In this case, I create the test cases once at the start of each
generation (using a stats class as you suggested in a previous post!).
Subsequent fitness evaluations do not rely on the random number
generator. I create the test cases in the Master, then place a
reference to them in each individual. This is then dispatched to each
slave for evaluation. The slaves use the test cases stored within the
individual for evaluation.
The same method can be applied more generally, if the random number
generator is needed for evaluation. Either a set of random numbers can
be attached to an individual at the start of a generation, or a single
seed to be used to seed a Mersenne Twister in the slave.
This does create some overhead in writing the data to the
DataOutputStream, but it is pretty small (at least for me!).
Sean Luke wrote:
> Sure, the slaves can be hacked to ignore the seed given them and
> instead use a seed loaded from a parameter file. But it's not as
> useful as you'd think. ECJ's master-slave facility is not
> synchronous, meaning that any slave can be used to evaluate any
> individual, in any order, and take as long as it needs. This allows
> the facility to be much more efficient, but in turn, it is going to
> make replicability nearly impossible because who knows what slave will
> be asked to evaluate individual X next time around...
> If you farm out the evaluations as described below, AND were using
> generational evolution, AND you guaranteed that the slaves registered
> themselves in the same order initially (perhaps by having one
> register every 5 second -- I made that up just now), yes, I *think*
> you could guarantee replicability, but I'm not positive.
> On Aug 12, 2008, at 11:23 AM, David Robert White wrote:
>> As I understand, when using Master-Slave evaluation the Master
>> generates a seed from the wallclock and sends it to the slaves. As a
>> result, the runs are not repeatable regardless of the timings of
>> evaluation by the slaves. Can I change this so that the slaves are
>> given seeds from their parameter files, or from the Mersenne Twister
>> in the Master? Please could you let me know the rationale behind the
>> decision to use the wallclock, I know you will have one!
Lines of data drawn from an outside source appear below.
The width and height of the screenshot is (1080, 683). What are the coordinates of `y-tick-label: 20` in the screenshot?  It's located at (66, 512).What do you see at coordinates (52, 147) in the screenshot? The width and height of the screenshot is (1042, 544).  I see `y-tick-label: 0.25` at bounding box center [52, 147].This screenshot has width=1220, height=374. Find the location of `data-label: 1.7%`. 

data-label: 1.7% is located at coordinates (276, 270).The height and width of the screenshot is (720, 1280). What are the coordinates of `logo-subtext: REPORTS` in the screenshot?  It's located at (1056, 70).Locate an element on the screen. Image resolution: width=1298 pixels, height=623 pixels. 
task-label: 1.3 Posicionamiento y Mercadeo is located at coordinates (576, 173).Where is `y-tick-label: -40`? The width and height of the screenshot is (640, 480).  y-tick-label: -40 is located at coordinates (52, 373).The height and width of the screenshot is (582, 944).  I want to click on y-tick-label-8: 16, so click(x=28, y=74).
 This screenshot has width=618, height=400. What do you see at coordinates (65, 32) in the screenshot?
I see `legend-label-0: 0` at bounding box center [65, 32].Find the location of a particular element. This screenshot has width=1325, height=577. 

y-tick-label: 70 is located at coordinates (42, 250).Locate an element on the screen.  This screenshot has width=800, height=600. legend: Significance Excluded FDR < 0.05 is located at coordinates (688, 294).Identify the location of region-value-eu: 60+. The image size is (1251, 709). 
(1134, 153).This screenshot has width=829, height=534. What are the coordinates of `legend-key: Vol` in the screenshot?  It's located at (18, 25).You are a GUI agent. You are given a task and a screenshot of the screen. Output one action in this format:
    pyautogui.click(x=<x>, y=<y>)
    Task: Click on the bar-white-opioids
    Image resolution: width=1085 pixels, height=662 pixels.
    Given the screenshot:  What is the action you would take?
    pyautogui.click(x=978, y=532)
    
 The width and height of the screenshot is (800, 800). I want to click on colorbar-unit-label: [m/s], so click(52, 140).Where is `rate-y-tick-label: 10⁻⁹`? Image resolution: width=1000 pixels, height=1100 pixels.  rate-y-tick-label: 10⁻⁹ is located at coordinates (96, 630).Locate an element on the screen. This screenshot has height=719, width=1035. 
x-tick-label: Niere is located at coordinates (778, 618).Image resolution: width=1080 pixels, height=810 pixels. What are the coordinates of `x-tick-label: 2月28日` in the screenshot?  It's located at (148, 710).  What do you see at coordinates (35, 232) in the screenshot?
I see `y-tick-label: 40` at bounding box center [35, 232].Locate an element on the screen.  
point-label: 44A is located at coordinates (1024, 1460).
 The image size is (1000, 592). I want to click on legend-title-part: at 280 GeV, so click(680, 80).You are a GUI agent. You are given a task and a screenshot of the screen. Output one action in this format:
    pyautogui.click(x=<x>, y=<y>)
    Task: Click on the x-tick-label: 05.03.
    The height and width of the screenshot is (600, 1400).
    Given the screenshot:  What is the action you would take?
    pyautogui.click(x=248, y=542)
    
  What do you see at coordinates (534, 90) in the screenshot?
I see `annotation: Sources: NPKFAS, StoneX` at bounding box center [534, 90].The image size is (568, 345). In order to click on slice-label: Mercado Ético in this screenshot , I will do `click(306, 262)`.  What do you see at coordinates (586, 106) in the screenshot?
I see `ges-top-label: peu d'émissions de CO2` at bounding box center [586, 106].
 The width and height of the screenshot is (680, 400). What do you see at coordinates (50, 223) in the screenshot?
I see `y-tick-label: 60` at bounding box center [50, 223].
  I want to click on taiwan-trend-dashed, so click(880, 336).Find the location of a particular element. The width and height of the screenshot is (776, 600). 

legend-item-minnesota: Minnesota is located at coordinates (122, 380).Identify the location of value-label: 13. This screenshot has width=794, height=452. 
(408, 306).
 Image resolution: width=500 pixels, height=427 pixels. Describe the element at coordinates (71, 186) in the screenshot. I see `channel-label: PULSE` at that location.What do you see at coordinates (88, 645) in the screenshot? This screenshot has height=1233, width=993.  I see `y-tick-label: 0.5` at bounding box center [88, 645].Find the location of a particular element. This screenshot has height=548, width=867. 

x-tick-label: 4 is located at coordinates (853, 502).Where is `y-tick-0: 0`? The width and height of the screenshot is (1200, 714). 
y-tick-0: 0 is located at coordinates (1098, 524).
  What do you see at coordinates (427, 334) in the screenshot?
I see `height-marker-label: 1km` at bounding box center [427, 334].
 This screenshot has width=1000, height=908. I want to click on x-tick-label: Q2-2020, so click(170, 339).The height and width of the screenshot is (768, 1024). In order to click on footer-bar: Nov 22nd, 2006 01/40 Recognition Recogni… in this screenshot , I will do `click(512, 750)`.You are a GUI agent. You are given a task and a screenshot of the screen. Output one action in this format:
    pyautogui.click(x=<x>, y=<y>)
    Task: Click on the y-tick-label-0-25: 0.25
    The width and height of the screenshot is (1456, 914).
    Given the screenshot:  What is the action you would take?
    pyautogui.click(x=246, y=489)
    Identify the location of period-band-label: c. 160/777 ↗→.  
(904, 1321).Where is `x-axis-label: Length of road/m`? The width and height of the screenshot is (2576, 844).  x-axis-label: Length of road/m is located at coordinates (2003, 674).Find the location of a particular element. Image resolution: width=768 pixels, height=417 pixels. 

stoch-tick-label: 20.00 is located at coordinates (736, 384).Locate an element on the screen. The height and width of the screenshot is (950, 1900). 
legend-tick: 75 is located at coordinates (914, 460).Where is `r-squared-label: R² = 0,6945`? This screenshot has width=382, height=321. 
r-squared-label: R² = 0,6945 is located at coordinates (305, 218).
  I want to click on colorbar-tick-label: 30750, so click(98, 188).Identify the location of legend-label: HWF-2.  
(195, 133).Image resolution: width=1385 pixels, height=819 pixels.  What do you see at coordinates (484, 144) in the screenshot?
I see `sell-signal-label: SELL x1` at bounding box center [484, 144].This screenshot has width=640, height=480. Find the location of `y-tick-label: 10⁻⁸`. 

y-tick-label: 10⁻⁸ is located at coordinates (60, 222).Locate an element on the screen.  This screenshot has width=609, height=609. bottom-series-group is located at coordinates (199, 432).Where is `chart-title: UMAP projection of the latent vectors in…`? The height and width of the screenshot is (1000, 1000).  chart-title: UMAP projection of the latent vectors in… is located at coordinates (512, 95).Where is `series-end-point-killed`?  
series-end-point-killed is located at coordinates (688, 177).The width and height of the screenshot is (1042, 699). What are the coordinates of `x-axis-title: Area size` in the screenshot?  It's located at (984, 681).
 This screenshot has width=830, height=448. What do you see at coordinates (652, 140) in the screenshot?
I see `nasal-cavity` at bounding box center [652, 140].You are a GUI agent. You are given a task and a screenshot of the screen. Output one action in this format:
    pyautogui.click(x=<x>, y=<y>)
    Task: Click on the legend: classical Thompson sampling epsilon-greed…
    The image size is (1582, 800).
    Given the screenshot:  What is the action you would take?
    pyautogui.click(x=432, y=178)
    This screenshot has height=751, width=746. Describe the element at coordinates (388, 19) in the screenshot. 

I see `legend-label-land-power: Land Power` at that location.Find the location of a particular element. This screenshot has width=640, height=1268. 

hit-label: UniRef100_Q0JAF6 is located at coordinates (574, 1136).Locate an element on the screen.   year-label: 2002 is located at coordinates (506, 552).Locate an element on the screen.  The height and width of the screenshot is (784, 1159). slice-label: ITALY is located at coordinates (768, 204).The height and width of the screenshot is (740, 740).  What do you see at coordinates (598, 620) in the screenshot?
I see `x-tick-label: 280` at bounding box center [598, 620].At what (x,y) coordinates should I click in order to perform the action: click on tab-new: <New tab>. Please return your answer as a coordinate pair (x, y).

>> If we choose to farm out evaluations with max_jobs_per_slave set to
>> M/N (M = pop size, N = slaves), and we had control over the seeds of
>> the slaves, wouldn't we be able to perfectly replicate an individual
>> run? For me, this would be more important than efficiency
>> (especially considering my slaves are almost identical).
>> David R White
>> Research Student
>> Department of Computer Science
>> University of York
>> York YO10 5DD
>> United Kingdom
David R White
Department of Computer Science
University of York
York YO10 5DD